### Page excerpt
+-------+

Article Text

THU0003 Effect of Renal Damage on Extra-Renal Organ Damage and Mortality in Patients with Systemic Lupus Erythematosus (SLE): A Longitudinal Cohort Study of 756 Patients
  1. C.C. Mok1,
  2. K.L. Chan1,
  3. C.H. To2,
  4. L.Y. Ho1
  1. 1Medicine, Tuen Mun Hospital
  2. 2Medicine, Pok Oi Hospital, Hong Kong, Hong Kong


Objectives To study the effect of renal damage on extra-renal organ damage and mortality in patients with SLE.

Methods Patients who fulfilled ≥4 ACR criteria for SLE between 1995 and 2011 were longitudinally followed. Organ damage in 12 systems was assessed by the ACR SLICC damage scores (SDI). The cumulative rate of survival was studied by Kaplan-Meier's plot. For those who died during the disease course, data were censored at the time of death. For those who were lost follow-up, data were censored at the time of last clinic visits. Comparison of extra-renal organ damage and survival rate was made between patients with and without renal damage during the course of SLE.

Results 756 SLE patients were studied (696 women, 92%). All were ethnic Chinese. The mean age of onset of SLE was 32.7±13.6 years and the mean follow-up time of the entire cohort of patients was 9.4±7.4 years. 76 (10%) patients died during the course of illness and 34 (4.5%) patients were lost to follow-up. 26 (3.4%) patients developed end stage renal failure (ESRF). The main contributing causes of death in those 76 patients were: infection (49%), cardiovascular events (12%), cerebrovascular events (13%), cancer (11%), suicide (3%) and others (13%). Overall, renal damage occurred in 84 (11%) patients (64% with impaired glomerular filtration rate; 6% persistently heavy proteinuria; 30% ESRF). Compared with patients without renal damage (renal SDI=0), those with renal damage had significantly higher incidence of damage in the eyes, central nervous system, pulmonary system, cardiovascular system, musculoskeletal system, gonads and the endocrine system (P<0.001 in all). The corresponding mean SDI scores in these systems were also significantly higher in patients with renal damage than those without. The cumulative survival rates of our patients were 94% at 5 years, 90% at 10 years and 86% at 15 years. Patients with renal damage had significantly higher mortality than those without (log rank test; p<0.001). The age and sex adjusted hazard ratio for mortality in patients with renal damage relative to those without renal damage was 3.55 (95% CI 2.22-5.66; <0.001).

+-------+

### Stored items

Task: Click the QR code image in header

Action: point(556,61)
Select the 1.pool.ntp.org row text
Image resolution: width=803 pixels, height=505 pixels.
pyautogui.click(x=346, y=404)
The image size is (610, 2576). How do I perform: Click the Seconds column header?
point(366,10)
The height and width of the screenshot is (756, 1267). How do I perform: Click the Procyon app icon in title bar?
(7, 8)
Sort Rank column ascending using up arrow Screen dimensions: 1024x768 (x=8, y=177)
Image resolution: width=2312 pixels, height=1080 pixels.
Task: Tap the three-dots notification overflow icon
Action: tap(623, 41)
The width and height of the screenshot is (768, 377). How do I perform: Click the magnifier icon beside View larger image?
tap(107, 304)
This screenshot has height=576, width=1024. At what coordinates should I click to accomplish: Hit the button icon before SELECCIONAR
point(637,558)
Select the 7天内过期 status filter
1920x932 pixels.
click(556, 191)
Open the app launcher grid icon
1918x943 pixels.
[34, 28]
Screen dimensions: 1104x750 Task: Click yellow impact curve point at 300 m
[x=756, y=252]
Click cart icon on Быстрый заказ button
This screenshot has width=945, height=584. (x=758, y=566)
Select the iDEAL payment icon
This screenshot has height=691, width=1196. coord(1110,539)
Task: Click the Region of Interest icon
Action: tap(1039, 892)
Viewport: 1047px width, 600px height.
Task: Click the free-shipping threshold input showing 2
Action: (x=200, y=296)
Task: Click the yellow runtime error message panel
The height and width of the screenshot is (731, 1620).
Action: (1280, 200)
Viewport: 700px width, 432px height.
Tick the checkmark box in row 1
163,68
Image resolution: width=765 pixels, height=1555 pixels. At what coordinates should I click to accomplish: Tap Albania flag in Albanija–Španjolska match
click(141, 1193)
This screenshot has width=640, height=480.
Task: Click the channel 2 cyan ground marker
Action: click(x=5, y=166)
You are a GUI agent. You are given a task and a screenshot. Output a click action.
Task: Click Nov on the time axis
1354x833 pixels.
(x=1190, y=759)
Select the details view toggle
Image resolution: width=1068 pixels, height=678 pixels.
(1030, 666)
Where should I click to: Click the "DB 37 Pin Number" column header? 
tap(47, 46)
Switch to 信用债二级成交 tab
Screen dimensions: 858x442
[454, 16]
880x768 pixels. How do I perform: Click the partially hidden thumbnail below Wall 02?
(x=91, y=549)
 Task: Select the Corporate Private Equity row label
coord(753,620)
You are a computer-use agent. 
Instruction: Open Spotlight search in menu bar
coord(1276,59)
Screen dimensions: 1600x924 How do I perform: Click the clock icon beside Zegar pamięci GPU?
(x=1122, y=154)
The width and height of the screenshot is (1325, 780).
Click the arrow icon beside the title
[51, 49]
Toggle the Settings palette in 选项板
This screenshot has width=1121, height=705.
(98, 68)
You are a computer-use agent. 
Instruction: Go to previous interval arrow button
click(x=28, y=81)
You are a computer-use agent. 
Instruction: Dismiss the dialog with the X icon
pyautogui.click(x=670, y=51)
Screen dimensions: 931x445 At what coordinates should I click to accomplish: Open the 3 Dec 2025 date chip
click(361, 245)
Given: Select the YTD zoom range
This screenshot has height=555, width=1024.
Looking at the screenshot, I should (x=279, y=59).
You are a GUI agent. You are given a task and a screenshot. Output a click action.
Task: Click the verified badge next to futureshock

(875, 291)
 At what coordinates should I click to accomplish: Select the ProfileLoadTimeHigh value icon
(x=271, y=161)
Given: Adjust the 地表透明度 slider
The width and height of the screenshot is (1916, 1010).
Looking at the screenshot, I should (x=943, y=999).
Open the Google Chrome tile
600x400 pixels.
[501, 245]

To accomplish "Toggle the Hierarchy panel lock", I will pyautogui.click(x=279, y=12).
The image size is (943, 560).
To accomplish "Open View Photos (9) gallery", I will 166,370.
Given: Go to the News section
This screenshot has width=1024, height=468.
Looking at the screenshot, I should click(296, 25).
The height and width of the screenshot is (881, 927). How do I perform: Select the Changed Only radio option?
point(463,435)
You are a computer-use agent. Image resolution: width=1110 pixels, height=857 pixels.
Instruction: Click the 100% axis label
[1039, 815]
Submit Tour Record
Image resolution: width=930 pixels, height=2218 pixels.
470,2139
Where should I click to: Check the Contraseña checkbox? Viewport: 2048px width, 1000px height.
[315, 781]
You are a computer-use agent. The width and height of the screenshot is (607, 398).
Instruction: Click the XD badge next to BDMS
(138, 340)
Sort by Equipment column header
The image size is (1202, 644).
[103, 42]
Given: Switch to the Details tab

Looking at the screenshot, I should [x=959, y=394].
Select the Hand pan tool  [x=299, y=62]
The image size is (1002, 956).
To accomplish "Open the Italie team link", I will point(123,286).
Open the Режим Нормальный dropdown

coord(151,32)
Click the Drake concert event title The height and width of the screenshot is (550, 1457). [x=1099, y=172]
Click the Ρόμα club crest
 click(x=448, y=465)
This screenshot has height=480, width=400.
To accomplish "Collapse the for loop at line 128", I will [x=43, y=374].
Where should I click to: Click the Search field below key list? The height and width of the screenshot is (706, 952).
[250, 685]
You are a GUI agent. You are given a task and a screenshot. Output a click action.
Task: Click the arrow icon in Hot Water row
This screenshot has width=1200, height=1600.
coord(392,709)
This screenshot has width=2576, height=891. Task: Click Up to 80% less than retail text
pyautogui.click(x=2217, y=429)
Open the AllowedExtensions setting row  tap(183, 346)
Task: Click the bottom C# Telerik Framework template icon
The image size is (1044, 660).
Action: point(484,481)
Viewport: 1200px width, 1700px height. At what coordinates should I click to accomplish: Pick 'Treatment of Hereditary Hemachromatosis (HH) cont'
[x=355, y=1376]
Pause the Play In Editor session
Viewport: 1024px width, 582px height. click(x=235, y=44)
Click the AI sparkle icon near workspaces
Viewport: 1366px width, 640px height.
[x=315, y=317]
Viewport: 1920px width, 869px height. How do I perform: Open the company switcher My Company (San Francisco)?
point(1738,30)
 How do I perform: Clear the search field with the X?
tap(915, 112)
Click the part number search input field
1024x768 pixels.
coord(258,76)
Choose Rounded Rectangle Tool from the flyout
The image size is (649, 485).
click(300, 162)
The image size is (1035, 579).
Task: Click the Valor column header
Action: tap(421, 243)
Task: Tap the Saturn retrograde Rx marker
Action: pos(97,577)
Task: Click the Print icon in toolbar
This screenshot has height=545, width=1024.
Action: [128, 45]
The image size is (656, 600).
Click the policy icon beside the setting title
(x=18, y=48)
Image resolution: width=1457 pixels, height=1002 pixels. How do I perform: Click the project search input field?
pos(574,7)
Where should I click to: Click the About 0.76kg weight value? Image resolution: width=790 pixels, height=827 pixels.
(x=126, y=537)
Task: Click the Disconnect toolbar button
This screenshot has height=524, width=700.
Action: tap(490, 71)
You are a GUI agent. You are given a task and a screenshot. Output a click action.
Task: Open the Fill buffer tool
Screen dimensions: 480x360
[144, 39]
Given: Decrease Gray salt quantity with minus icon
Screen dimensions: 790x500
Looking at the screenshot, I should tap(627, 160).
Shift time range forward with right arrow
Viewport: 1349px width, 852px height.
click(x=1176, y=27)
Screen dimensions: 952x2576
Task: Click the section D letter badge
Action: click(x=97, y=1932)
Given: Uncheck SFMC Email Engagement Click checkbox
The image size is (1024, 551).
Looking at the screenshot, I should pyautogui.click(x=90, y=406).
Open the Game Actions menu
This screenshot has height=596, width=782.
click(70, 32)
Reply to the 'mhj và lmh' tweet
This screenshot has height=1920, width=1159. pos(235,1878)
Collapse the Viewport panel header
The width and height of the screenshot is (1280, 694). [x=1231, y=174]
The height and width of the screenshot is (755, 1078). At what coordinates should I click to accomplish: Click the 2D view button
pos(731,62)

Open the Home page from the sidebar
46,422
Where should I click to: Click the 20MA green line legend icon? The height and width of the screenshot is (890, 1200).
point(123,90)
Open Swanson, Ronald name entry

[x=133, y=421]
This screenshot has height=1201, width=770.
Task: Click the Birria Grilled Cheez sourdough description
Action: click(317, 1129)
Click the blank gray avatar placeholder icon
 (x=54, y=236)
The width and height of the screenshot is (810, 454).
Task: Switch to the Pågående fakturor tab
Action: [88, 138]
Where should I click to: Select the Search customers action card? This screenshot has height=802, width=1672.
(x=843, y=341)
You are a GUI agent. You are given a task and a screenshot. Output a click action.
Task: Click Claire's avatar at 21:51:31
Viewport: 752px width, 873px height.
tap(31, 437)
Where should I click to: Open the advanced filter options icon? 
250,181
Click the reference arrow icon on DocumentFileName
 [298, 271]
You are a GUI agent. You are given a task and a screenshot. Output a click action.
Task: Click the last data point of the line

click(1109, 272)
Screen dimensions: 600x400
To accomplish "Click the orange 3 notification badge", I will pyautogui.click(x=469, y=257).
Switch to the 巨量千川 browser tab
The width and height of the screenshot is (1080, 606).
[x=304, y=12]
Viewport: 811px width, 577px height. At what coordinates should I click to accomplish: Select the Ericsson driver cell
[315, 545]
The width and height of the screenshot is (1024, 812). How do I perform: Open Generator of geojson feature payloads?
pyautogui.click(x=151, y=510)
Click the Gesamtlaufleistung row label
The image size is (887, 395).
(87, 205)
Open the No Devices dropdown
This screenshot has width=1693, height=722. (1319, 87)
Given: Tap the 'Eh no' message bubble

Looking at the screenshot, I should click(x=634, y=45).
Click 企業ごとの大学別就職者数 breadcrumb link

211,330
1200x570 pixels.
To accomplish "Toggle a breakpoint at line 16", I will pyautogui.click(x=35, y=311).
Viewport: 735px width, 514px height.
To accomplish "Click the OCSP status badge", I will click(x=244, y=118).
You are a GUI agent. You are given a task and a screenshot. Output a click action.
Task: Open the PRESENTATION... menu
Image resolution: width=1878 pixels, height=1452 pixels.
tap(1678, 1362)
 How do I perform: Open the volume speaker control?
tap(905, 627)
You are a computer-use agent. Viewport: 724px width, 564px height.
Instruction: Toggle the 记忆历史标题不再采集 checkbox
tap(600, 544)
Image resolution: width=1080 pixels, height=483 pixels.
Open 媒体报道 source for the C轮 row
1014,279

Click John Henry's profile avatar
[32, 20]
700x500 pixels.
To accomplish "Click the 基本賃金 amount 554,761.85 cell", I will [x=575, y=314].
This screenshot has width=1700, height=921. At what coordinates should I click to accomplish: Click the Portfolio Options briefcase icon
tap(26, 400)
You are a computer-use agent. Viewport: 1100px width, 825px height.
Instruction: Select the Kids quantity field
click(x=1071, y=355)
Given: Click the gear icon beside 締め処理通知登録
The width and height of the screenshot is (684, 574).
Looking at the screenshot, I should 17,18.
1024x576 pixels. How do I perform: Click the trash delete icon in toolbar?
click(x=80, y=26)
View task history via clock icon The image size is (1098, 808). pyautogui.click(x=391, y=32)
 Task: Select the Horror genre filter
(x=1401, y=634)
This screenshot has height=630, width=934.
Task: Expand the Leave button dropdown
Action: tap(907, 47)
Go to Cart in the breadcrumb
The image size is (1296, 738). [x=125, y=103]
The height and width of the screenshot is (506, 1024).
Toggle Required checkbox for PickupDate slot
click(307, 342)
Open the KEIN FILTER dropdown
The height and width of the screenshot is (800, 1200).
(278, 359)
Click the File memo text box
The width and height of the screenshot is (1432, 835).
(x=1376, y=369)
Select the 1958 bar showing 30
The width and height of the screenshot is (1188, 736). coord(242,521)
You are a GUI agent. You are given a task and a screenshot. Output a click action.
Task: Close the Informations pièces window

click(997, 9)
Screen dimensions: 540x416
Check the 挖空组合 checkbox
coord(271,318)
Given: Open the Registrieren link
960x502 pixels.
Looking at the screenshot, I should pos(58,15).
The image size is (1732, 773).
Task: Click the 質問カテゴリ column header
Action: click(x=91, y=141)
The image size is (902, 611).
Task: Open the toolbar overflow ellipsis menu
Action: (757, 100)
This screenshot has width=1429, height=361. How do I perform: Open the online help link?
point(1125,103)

+-------+

### Tasks to carry out
**A)** List every organ system that the lupus abstract says had a significantly higher incidence of damage in patients with renal damage.
**B)** According to the lupus abstract, how many patients developed end stage renal failure?
**C)** Return the lupus abstract's text from "Methods Patients who" to "course of SLE.".

### Answers per task
**A)**
- Eyes
- Central nervous system
- Pulmonary system
- Cardiovascular system
- Musculoskeletal system
- Gonads
- Endocrine system

**B)** 26 patients (3.4%).

**C)**
Methods Patients who fulfilled ≥4 ACR criteria for SLE between 1995 and 2011 were longitudinally followed. Organ damage in 12 systems was assessed by the ACR SLICC damage scores (SDI). The cumulative rate of survival was studied by Kaplan-Meier's plot. For those who died during the disease course, data were censored at the time of death. For those who were lost follow-up, data were censored at the time of last clinic visits. Comparison of extra-renal organ damage and survival rate was made between patients with and without renal damage during the course of SLE.